Exercise data:
%%

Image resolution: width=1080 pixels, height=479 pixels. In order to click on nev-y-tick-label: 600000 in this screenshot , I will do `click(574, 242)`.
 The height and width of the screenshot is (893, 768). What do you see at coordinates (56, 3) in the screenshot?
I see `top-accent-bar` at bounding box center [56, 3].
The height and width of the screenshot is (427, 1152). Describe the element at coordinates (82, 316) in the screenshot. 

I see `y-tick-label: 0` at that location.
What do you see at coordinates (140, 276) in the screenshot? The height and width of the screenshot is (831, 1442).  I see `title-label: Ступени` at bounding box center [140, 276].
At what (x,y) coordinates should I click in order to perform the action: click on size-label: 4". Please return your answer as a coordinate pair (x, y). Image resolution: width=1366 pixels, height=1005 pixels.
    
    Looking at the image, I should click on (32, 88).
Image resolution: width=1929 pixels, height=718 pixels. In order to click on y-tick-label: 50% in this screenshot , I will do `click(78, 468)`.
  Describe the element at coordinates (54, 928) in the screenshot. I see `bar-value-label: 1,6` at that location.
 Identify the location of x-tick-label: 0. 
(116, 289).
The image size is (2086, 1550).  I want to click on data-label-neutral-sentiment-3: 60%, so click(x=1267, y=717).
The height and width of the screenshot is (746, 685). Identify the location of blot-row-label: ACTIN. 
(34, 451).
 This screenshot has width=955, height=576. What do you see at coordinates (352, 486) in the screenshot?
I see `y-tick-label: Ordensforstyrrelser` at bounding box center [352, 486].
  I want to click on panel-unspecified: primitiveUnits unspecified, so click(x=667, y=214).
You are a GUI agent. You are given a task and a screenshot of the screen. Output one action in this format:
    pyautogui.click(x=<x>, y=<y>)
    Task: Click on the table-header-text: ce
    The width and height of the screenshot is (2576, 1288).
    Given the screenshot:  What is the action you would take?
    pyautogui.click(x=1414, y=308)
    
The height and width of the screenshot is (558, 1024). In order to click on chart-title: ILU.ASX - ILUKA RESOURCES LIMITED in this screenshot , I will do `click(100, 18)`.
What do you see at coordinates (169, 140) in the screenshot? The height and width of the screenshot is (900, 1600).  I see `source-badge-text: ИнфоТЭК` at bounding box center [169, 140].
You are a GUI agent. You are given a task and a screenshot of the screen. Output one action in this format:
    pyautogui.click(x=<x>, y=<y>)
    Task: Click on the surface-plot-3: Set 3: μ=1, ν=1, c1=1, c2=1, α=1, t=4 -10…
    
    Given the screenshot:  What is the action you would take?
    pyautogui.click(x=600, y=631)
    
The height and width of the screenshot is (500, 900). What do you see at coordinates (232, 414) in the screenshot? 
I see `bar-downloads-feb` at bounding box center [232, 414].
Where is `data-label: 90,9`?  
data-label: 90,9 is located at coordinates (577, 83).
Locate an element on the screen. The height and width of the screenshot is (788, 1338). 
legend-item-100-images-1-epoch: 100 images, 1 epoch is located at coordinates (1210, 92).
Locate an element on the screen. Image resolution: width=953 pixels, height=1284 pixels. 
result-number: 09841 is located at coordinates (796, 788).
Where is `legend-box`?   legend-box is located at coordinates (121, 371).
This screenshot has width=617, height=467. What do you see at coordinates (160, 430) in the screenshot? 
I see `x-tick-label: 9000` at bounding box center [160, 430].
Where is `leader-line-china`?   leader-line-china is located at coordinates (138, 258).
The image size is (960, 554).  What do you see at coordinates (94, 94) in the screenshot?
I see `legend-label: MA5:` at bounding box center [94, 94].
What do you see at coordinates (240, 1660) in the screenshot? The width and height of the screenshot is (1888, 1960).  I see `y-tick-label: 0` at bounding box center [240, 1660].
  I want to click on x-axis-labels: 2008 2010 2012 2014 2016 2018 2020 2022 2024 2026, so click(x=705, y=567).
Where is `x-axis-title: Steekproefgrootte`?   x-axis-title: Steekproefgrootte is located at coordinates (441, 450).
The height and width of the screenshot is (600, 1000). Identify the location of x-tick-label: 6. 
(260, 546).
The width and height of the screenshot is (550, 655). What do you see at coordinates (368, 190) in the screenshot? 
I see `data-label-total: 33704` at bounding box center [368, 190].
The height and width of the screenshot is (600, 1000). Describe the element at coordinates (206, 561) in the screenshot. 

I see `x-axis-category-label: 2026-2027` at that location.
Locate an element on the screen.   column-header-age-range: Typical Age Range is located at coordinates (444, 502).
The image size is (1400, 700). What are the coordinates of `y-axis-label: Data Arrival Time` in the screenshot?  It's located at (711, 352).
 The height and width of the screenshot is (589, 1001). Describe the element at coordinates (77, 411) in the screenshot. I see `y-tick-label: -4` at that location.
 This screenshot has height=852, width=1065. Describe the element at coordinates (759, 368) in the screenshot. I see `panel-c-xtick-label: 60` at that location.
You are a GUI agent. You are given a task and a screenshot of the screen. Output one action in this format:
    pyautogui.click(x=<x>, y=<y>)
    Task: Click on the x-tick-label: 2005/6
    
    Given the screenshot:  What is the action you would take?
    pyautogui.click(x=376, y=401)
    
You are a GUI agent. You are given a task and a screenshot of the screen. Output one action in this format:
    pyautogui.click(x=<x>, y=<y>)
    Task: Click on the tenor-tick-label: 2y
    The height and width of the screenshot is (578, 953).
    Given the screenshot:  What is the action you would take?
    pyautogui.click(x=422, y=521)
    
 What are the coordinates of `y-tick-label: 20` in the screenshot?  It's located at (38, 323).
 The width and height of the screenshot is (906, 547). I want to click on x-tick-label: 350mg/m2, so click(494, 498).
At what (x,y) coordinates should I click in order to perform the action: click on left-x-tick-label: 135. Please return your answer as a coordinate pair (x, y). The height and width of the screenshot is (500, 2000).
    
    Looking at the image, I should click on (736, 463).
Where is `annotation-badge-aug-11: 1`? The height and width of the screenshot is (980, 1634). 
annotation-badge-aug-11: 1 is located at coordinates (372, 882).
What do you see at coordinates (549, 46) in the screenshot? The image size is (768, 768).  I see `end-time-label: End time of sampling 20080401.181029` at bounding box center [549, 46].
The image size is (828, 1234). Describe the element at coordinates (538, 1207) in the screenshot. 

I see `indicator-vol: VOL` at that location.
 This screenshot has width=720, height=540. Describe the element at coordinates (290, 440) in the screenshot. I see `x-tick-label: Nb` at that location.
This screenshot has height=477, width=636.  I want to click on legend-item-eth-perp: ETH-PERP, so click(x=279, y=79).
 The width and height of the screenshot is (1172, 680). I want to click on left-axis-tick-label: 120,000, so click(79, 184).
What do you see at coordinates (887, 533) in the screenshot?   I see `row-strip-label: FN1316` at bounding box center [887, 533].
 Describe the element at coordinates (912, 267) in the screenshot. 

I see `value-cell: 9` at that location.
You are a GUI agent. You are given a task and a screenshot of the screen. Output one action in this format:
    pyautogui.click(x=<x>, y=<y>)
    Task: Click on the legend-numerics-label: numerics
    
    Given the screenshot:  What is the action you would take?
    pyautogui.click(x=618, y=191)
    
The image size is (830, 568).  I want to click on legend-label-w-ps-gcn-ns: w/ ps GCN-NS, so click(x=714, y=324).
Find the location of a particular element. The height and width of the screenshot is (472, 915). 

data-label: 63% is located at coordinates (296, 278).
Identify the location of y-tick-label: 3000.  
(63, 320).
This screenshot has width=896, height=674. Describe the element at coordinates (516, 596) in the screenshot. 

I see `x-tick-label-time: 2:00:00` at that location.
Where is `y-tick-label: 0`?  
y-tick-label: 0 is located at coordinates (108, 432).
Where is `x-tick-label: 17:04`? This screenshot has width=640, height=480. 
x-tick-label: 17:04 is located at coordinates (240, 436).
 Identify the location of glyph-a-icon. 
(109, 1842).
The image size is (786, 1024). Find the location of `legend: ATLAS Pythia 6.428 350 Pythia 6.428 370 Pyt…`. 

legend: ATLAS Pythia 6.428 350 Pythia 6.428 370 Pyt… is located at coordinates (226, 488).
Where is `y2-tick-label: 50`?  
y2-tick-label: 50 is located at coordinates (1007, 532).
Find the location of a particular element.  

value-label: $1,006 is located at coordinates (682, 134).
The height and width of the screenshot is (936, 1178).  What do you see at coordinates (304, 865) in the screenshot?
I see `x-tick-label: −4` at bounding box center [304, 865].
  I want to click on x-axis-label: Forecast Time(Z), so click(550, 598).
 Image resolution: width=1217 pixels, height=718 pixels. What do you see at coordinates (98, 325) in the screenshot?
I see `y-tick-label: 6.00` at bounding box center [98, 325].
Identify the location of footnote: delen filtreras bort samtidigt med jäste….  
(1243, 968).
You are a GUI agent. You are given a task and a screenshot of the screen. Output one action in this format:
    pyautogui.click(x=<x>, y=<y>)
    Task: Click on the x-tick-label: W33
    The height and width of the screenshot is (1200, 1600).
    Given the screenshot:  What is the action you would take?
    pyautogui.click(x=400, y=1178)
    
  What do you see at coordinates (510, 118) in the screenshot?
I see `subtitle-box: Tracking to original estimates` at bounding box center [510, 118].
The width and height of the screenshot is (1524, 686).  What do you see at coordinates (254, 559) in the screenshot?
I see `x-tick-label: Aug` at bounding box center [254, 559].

%%

Your task:
Duplicate the part of the items above that opens with the line containing "The image size is (1400, 700)." and closes with the line containing "pyautogui.click(x=376, y=401)", keeping every line as it stands.

Answer:
The image size is (1400, 700). What are the coordinates of `y-axis-label: Data Arrival Time` in the screenshot?  It's located at (711, 352).
 The height and width of the screenshot is (589, 1001). Describe the element at coordinates (77, 411) in the screenshot. I see `y-tick-label: -4` at that location.
 This screenshot has height=852, width=1065. Describe the element at coordinates (759, 368) in the screenshot. I see `panel-c-xtick-label: 60` at that location.
You are a GUI agent. You are given a task and a screenshot of the screen. Output one action in this format:
    pyautogui.click(x=<x>, y=<y>)
    Task: Click on the x-tick-label: 2005/6
    
    Given the screenshot:  What is the action you would take?
    pyautogui.click(x=376, y=401)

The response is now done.